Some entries
----------
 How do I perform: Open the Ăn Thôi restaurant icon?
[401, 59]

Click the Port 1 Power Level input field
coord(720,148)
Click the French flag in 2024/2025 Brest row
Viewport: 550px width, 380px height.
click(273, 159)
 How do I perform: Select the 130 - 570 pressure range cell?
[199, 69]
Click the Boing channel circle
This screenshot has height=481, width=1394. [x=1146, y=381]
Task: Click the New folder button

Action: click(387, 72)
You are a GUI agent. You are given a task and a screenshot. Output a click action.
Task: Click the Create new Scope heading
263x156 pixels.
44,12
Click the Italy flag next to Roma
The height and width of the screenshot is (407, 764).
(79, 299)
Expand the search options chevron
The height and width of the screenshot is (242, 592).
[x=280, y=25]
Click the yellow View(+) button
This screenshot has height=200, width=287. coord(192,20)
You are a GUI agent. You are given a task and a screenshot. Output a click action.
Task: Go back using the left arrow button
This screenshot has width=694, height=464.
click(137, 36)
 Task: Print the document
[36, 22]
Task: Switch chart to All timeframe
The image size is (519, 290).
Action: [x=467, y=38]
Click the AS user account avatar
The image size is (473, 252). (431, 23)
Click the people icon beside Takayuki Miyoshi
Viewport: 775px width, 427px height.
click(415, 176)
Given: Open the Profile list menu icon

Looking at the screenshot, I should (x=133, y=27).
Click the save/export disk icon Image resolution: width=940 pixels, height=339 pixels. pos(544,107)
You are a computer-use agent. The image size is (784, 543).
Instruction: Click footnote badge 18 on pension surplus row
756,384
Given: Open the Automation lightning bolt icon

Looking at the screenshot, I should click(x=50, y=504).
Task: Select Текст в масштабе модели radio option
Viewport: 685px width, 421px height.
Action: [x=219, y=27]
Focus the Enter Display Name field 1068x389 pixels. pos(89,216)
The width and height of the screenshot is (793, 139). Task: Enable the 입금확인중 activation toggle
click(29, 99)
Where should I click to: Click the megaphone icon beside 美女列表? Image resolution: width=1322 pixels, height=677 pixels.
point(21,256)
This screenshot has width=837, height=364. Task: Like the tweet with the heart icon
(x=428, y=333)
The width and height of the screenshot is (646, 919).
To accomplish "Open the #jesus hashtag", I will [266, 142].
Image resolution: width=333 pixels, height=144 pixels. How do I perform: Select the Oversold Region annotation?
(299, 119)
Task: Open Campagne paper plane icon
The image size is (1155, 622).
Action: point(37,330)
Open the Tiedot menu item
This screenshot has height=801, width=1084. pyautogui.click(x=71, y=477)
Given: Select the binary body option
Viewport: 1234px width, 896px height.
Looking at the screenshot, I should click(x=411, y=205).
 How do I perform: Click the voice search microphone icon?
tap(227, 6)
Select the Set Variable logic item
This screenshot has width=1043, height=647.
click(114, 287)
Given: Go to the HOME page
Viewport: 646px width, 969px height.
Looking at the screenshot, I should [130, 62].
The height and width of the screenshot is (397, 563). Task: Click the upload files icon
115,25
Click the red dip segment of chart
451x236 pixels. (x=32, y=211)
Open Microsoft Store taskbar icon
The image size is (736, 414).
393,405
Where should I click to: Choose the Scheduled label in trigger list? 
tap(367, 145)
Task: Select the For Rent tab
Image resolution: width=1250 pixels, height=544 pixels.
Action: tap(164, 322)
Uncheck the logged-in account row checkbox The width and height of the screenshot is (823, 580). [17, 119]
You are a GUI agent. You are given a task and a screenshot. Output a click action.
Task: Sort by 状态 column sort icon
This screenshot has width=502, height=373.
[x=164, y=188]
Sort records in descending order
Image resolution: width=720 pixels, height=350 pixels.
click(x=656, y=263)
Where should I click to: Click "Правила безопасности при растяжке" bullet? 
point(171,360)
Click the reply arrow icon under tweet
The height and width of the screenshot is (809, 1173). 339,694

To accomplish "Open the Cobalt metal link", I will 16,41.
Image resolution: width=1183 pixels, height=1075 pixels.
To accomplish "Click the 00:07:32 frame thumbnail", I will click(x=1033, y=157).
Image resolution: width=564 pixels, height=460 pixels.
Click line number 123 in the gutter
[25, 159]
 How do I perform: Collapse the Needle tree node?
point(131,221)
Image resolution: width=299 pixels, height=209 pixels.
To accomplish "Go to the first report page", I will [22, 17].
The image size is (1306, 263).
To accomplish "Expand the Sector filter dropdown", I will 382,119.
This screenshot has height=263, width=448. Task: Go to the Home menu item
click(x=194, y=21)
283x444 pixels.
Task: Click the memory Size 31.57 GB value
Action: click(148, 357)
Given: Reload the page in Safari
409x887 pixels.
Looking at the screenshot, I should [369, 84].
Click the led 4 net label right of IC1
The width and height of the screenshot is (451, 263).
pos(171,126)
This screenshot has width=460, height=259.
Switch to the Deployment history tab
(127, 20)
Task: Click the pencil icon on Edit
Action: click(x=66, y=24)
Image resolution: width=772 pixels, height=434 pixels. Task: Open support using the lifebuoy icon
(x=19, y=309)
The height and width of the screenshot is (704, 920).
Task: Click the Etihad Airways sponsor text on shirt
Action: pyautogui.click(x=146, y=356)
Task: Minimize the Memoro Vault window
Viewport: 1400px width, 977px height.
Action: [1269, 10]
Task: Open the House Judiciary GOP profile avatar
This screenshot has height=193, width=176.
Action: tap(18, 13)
----------
WHAT NEEDS TO BE DONE
Write out every line of the entries above exactly as it appears.

ANSWER TO THIS EXERCISE
 How do I perform: Open the Ăn Thôi restaurant icon?
[401, 59]

Click the Port 1 Power Level input field
coord(720,148)
Click the French flag in 2024/2025 Brest row
Viewport: 550px width, 380px height.
click(273, 159)
 How do I perform: Select the 130 - 570 pressure range cell?
[199, 69]
Click the Boing channel circle
This screenshot has height=481, width=1394. [x=1146, y=381]
Task: Click the New folder button

Action: click(387, 72)
You are a GUI agent. You are given a task and a screenshot. Output a click action.
Task: Click the Create new Scope heading
263x156 pixels.
44,12
Click the Italy flag next to Roma
The height and width of the screenshot is (407, 764).
(79, 299)
Expand the search options chevron
The height and width of the screenshot is (242, 592).
[x=280, y=25]
Click the yellow View(+) button
This screenshot has height=200, width=287. coord(192,20)
You are a GUI agent. You are given a task and a screenshot. Output a click action.
Task: Go back using the left arrow button
This screenshot has width=694, height=464.
click(137, 36)
 Task: Print the document
[36, 22]
Task: Switch chart to All timeframe
The image size is (519, 290).
Action: [x=467, y=38]
Click the AS user account avatar
The image size is (473, 252). (431, 23)
Click the people icon beside Takayuki Miyoshi
Viewport: 775px width, 427px height.
click(415, 176)
Given: Open the Profile list menu icon

Looking at the screenshot, I should (x=133, y=27).
Click the save/export disk icon Image resolution: width=940 pixels, height=339 pixels. pos(544,107)
You are a computer-use agent. The image size is (784, 543).
Instruction: Click footnote badge 18 on pension surplus row
756,384
Given: Open the Automation lightning bolt icon

Looking at the screenshot, I should click(x=50, y=504).
Task: Select Текст в масштабе модели radio option
Viewport: 685px width, 421px height.
Action: [x=219, y=27]
Focus the Enter Display Name field 1068x389 pixels. pos(89,216)
The width and height of the screenshot is (793, 139). Task: Enable the 입금확인중 activation toggle
click(29, 99)
Where should I click to: Click the megaphone icon beside 美女列表? Image resolution: width=1322 pixels, height=677 pixels.
point(21,256)
This screenshot has width=837, height=364. Task: Like the tweet with the heart icon
(x=428, y=333)
The width and height of the screenshot is (646, 919).
To accomplish "Open the #jesus hashtag", I will [266, 142].
Image resolution: width=333 pixels, height=144 pixels. How do I perform: Select the Oversold Region annotation?
(299, 119)
Task: Open Campagne paper plane icon
The image size is (1155, 622).
Action: point(37,330)
Open the Tiedot menu item
This screenshot has height=801, width=1084. pyautogui.click(x=71, y=477)
Given: Select the binary body option
Viewport: 1234px width, 896px height.
Looking at the screenshot, I should click(x=411, y=205).
 How do I perform: Click the voice search microphone icon?
tap(227, 6)
Select the Set Variable logic item
This screenshot has width=1043, height=647.
click(114, 287)
Given: Go to the HOME page
Viewport: 646px width, 969px height.
Looking at the screenshot, I should [130, 62].
The height and width of the screenshot is (397, 563). Task: Click the upload files icon
115,25
Click the red dip segment of chart
451x236 pixels. (x=32, y=211)
Open Microsoft Store taskbar icon
The image size is (736, 414).
393,405
Where should I click to: Choose the Scheduled label in trigger list? 
tap(367, 145)
Task: Select the For Rent tab
Image resolution: width=1250 pixels, height=544 pixels.
Action: tap(164, 322)
Uncheck the logged-in account row checkbox The width and height of the screenshot is (823, 580). [17, 119]
You are a GUI agent. You are given a task and a screenshot. Output a click action.
Task: Sort by 状态 column sort icon
This screenshot has width=502, height=373.
[x=164, y=188]
Sort records in descending order
Image resolution: width=720 pixels, height=350 pixels.
click(x=656, y=263)
Where should I click to: Click "Правила безопасности при растяжке" bullet? 
point(171,360)
Click the reply arrow icon under tweet
The height and width of the screenshot is (809, 1173). 339,694

To accomplish "Open the Cobalt metal link", I will 16,41.
Image resolution: width=1183 pixels, height=1075 pixels.
To accomplish "Click the 00:07:32 frame thumbnail", I will click(x=1033, y=157).
Image resolution: width=564 pixels, height=460 pixels.
Click line number 123 in the gutter
[25, 159]
 How do I perform: Collapse the Needle tree node?
point(131,221)
Image resolution: width=299 pixels, height=209 pixels.
To accomplish "Go to the first report page", I will [22, 17].
The image size is (1306, 263).
To accomplish "Expand the Sector filter dropdown", I will 382,119.
This screenshot has height=263, width=448. Task: Go to the Home menu item
click(x=194, y=21)
283x444 pixels.
Task: Click the memory Size 31.57 GB value
Action: click(148, 357)
Given: Reload the page in Safari
409x887 pixels.
Looking at the screenshot, I should [369, 84].
Click the led 4 net label right of IC1
The width and height of the screenshot is (451, 263).
pos(171,126)
This screenshot has width=460, height=259.
Switch to the Deployment history tab
(127, 20)
Task: Click the pencil icon on Edit
Action: click(x=66, y=24)
Image resolution: width=772 pixels, height=434 pixels. Task: Open support using the lifebuoy icon
(x=19, y=309)
The height and width of the screenshot is (704, 920).
Task: Click the Etihad Airways sponsor text on shirt
Action: pyautogui.click(x=146, y=356)
Task: Minimize the Memoro Vault window
Viewport: 1400px width, 977px height.
Action: [1269, 10]
Task: Open the House Judiciary GOP profile avatar
This screenshot has height=193, width=176.
Action: tap(18, 13)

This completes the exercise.